Latent Uncertainty Representations for Video-based Driver Action and Intention Recognition
Koen Vellenga, H. Joe Steinhauer, Jonas Andersson, Anders Sjögren
TL;DR
This work addresses the need for reliable uncertainty estimation in video-based driver action and intention recognition under resource constraints. It introduces Latent Uncertainty Representations (LUR) and a repulsively trained variant (RLUR), which add transformation layers to latent features to obtain multiple uncertainty-aware predictions without altering the core architecture. Across four datasets, LUR demonstrates competitive in-distribution accuracy and strong uncertainty-based OOD detection, often matching top last-layer probabilistic methods while being more efficient. The findings suggest that latent-space transformations offer a practical, scalable route to robust uncertainty estimation in real-time driving applications, with potential extensions to deeper transformations and alternative uncertainty measures.
Abstract
Deep neural networks (DNNs) are increasingly applied to safety-critical tasks in resource-constrained environments, such as video-based driver action and intention recognition. While last layer probabilistic deep learning (LL-PDL) methods can detect out-of-distribution (OOD) instances, their performance varies. As an alternative to last layer approaches, we propose extending pre-trained DNNs with transformation layers to produce multiple latent representations to estimate the uncertainty.
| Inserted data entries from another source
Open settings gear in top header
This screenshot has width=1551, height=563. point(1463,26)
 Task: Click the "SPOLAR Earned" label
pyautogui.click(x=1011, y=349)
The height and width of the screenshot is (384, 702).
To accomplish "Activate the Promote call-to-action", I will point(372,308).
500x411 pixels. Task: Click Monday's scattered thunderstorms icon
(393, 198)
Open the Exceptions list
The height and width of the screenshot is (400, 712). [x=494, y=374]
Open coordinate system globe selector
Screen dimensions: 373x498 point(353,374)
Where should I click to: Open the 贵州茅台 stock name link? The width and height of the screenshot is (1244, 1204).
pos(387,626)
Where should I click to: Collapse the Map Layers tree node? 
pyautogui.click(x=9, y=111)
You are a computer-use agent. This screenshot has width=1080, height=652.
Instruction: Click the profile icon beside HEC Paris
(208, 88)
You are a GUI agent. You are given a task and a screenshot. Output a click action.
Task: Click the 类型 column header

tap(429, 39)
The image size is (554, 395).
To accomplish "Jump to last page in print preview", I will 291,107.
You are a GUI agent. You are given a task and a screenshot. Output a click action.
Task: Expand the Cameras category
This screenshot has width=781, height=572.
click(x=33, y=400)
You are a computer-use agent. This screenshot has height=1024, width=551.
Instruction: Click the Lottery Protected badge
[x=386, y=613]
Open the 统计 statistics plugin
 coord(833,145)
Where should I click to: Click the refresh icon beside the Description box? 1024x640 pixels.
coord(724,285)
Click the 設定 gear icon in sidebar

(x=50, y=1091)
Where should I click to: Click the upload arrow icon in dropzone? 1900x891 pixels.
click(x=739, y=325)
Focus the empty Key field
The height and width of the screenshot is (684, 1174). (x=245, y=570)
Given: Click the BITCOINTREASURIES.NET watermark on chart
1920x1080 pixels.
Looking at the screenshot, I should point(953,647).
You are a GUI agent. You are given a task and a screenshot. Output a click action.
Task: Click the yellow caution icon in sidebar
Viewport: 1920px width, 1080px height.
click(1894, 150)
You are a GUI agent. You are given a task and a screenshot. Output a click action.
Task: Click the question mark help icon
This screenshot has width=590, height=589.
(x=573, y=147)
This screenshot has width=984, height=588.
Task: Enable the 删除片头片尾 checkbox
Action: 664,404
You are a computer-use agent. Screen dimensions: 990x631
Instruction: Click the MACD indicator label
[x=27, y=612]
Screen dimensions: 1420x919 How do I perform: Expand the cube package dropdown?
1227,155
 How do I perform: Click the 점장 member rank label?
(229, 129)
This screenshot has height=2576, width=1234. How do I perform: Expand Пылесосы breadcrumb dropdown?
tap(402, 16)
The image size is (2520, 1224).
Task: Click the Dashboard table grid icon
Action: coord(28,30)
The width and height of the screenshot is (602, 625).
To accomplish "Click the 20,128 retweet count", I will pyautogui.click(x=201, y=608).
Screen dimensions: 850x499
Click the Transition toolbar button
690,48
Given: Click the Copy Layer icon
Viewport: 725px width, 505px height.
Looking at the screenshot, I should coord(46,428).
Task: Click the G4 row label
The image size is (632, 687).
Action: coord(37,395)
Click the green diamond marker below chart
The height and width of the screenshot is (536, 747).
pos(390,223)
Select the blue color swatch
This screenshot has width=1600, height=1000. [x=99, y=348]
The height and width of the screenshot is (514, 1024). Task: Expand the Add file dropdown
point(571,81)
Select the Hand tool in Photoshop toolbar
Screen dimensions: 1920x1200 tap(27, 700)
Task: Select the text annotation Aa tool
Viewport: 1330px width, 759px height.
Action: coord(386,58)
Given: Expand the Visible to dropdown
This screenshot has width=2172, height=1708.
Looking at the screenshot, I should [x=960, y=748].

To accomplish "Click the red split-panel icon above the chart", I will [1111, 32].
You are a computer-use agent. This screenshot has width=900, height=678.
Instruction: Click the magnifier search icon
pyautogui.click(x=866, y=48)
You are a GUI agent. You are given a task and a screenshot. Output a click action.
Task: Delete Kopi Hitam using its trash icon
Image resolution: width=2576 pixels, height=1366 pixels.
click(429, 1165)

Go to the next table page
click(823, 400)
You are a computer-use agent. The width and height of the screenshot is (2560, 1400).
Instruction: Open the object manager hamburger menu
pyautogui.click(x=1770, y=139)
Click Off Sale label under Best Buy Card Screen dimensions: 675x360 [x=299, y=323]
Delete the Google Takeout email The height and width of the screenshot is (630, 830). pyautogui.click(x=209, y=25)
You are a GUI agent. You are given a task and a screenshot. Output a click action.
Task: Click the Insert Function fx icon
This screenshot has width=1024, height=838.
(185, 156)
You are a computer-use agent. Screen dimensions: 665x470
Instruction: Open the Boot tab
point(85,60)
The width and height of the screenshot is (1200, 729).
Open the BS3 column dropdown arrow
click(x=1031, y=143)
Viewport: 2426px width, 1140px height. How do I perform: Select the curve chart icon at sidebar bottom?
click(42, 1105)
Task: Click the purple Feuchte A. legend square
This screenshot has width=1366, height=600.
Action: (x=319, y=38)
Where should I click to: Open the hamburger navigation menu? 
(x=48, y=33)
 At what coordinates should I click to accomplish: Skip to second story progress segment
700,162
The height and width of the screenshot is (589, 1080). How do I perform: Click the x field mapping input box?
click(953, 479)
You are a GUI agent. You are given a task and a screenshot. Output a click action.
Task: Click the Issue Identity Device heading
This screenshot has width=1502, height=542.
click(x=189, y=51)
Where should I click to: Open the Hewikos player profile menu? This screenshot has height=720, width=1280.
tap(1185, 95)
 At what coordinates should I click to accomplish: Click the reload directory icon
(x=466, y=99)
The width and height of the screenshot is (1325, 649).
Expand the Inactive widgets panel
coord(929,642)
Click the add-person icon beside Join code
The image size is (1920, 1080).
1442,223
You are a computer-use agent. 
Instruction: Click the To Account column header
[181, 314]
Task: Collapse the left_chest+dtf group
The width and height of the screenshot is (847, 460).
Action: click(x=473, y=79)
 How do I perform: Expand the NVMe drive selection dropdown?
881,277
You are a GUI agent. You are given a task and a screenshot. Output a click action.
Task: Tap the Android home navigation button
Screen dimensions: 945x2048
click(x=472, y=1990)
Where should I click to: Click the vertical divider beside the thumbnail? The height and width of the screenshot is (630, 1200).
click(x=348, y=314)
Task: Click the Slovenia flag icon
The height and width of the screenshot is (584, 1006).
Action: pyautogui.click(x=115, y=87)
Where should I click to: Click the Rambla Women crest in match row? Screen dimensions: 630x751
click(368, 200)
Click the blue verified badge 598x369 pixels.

We evaluate our latent uncertainty representation (LUR) and repulsively trained LUR (RLUR) approaches against eight PDL methods across four video-based driver action and intention recognition datasets, comparing classification performance, calibration, and uncertainty-based OOD detection. We also contribute 28,000 frame-level action labels and 1,194 video-level intention labels for the NuScenes dataset. Our results show that LUR and RLUR achieve comparable in-distribution classification performance to other LL-PDL approaches. For uncertainty-based OOD detection, LUR matches top-performing PDL methods while being more efficient to train and easier to tune than approaches that require Markov-Chain Monte Carlo sampling or repulsive training procedures.